This article includes a list of general references, but it lacks sufficient corresponding inline citations .(March 2013) |
Query optimization is a feature of many relational database management systems and other databases such as NoSQL and graph databases. The query optimizer attempts to determine the most efficient way to execute a given query by considering the possible query plans. [1]
Generally, the query optimizer cannot be accessed directly by users: once queries are submitted to the database server, and parsed by the parser, they are then passed to the query optimizer where optimization occurs. [2] [3] However, some database engines allow guiding the query optimizer with hints.

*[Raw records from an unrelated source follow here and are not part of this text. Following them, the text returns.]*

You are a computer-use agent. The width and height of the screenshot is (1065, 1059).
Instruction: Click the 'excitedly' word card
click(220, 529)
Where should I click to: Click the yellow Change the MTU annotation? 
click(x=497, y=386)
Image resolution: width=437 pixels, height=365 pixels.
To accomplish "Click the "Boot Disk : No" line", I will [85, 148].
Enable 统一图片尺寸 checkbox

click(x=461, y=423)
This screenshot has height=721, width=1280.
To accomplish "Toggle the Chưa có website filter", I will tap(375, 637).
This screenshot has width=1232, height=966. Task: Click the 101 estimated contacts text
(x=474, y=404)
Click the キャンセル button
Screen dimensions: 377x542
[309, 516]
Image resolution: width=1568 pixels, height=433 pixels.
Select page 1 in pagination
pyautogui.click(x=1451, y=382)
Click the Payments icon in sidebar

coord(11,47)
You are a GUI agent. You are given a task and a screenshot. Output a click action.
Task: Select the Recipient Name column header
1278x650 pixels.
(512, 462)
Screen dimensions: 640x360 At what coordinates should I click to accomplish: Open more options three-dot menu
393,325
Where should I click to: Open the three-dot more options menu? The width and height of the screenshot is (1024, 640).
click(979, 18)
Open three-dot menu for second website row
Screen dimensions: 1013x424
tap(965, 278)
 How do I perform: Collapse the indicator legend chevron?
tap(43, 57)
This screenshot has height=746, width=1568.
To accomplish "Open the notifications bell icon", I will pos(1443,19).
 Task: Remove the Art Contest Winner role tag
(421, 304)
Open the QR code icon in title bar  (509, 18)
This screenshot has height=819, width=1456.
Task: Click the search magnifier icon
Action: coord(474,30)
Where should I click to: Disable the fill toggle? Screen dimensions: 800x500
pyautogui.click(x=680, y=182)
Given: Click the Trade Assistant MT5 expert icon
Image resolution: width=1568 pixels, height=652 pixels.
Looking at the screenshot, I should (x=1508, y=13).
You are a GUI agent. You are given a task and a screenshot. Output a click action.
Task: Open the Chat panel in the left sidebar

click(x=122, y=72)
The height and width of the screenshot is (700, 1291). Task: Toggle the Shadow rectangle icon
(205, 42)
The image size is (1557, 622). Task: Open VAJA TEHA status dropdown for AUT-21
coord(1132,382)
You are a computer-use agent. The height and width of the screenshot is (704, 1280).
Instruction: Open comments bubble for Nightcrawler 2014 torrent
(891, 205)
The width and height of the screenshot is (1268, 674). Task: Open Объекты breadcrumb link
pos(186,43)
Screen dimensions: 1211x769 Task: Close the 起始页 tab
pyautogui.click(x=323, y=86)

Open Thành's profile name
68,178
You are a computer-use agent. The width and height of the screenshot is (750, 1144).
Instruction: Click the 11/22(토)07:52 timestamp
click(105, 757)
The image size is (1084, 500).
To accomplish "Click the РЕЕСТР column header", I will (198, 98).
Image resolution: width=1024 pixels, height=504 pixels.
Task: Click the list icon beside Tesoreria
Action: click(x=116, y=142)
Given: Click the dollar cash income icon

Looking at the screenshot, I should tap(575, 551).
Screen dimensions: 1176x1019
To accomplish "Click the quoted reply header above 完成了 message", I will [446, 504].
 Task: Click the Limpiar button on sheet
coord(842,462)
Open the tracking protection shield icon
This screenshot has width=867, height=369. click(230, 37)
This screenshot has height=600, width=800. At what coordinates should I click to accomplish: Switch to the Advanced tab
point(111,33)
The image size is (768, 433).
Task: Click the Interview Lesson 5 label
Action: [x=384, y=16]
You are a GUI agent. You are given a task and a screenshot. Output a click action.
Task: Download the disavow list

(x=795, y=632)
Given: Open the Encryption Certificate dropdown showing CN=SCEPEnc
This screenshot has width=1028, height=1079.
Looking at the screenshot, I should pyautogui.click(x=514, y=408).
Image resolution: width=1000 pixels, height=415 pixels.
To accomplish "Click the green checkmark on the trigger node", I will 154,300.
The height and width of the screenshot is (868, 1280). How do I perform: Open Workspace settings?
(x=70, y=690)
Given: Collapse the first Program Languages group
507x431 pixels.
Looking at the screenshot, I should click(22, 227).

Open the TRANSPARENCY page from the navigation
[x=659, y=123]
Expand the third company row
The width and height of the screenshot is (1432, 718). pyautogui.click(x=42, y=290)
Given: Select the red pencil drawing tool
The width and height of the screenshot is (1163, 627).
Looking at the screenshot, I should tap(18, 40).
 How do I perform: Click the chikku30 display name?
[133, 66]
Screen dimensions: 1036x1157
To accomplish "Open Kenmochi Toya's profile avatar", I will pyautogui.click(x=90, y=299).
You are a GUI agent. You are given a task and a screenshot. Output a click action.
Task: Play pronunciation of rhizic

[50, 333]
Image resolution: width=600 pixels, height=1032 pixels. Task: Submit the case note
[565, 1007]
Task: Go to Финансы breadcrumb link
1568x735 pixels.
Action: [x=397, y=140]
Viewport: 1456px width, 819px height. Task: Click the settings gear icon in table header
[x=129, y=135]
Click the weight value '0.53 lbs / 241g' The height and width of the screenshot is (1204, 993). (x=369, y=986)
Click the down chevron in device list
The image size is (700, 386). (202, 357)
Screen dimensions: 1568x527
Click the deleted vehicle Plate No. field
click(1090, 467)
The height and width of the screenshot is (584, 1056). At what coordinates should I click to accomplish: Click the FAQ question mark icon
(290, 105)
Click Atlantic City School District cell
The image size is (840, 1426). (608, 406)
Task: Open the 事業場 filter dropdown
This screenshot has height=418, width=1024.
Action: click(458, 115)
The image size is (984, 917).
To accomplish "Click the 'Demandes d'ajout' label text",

A query is a request for information from a database. It can be as simple as "find the address of a person with Social Security number 123-45-6789," or more complex like "find the average salary of all the employed married men in California between the ages 30 to 39 who earn less than their spouses." The result of a query is generated by processing the rows in a database in a way that yields the requested information. Since database structures are complex, in most cases, and especially for not-very-simple queries, the needed data for a query can be collected from a database by accessing it in different ways, through different data-structures, and in different orders. [4] Each different way typically requires different processing time. Processing times of the same query may have large variance, from a fraction of a second to hours, depending on the chosen method. The purpose of query optimization, which is an automated process, is to find the way to process a given query in minimum time. The large possible variance in time justifies performing query optimization, though finding the exact optimal query plan, among all possibilities, is typically very complex, time-consuming by itself, may be too costly, and often practically impossible. Thus query optimization typically tries to approximate the optimum by comparing several common-sense alternatives to provide in a reasonable time a "good enough" plan which typically does not deviate much from the best possible result.
There is a trade-off between the amount of time spent figuring out the best query plan and the quality of the choice; the optimizer may not choose the best answer on its own. Different qualities of database management systems have different ways of balancing these two. Cost-based query optimizers evaluate the resource footprint of various query plans and use this as the basis for plan selection. [5] [6] These assign an estimated "cost" to each possible query plan, and choose the plan with the smallest cost. Costs are used to estimate the runtime cost of evaluating the query, in terms of the number of I/O operations required, CPU path length, amount of disk buffer space, disk storage service time, and interconnect usage between units of parallelism, and other factors determined from the data dictionary. The set of query plans examined is formed by examining the possible access paths (e.g., primary index access, secondary index access, full file scan) and various relational table join techniques (e.g., merge join, hash join, product join). The search space can become quite large depending on the complexity of the SQL query. There are two types of optimization. These consist of logical optimization—which generates a sequence of relational algebra to solve the query—and physical optimization—which is used to determine the means of carrying out each operation.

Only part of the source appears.